Riwayat tersebut dikisahkan oleh salah seorang sahabat Gus Dur, KH Ahmad Mustofa Bisri atau akrab disapa Gus Mus. Baik Gus Dur, Gus Mus, dan Fahmi D. Saifuddin merupakan tokoh-tokoh yang mengarsiteki Khittah NU. Menurut Fahmi yang diceritakan oleh Gus Mus, Gus Dur perlu diantarkan menjadi pemimpin masa depan bangsa dan negara ini.

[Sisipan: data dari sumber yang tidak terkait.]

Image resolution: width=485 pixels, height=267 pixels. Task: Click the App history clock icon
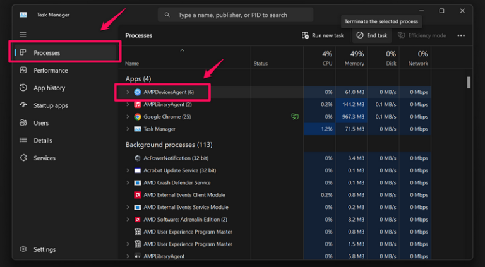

Untuk tujuan besar itu, Fahmi membujuk setengah mendesak agar Gus Dur menerima ajakan Presiden Soeharto masuk Golkar dan menjadi anggota MPR. Itu terjadi pada tahun 1987, tiga tahun setelah Gus Dur terpilih menjadi Ketua Umum PBNU hasil Muktamar ke-27 NU di Pesantren Salafiyah Syafi’iyah Situbondo, Jawa Timur.

Gus Dur menolak dan ingin tetap menjadi kritikus Orde Baru sebagai pemimpin gerakan rakyat. Gus Dur menjawab Fahmi, “Aku emoh, wis kono takon Gus Mus wae, nek (Gus Mus) setuju, aku manut” (aku nggak mau, sudah sana tanya Gus Mus aja, kalau (Gus Mus) setuju, saya nurut). (KH Husein Muhammad, Gus Dur dalam Obrolan Gus Mus, Noura Books, 2015).

Fahmi lalu menemui Gus Mus. Dia mengatakan kepada kiai yang saat ini mengasuh Pondok Pesantren Raudlatut Thalibin Leteh, Rembang ini bahwa jika Gus Dur menjadi anggota MPR, dia akan bisa memengaruhi pemikiran orang-orang di sana (MPR) sekaligus bisa berdiskusi dengan Soeharto. Namun Gus Mus sendiri mengakui sulit, meski bagi orang secerdas Gus Dur.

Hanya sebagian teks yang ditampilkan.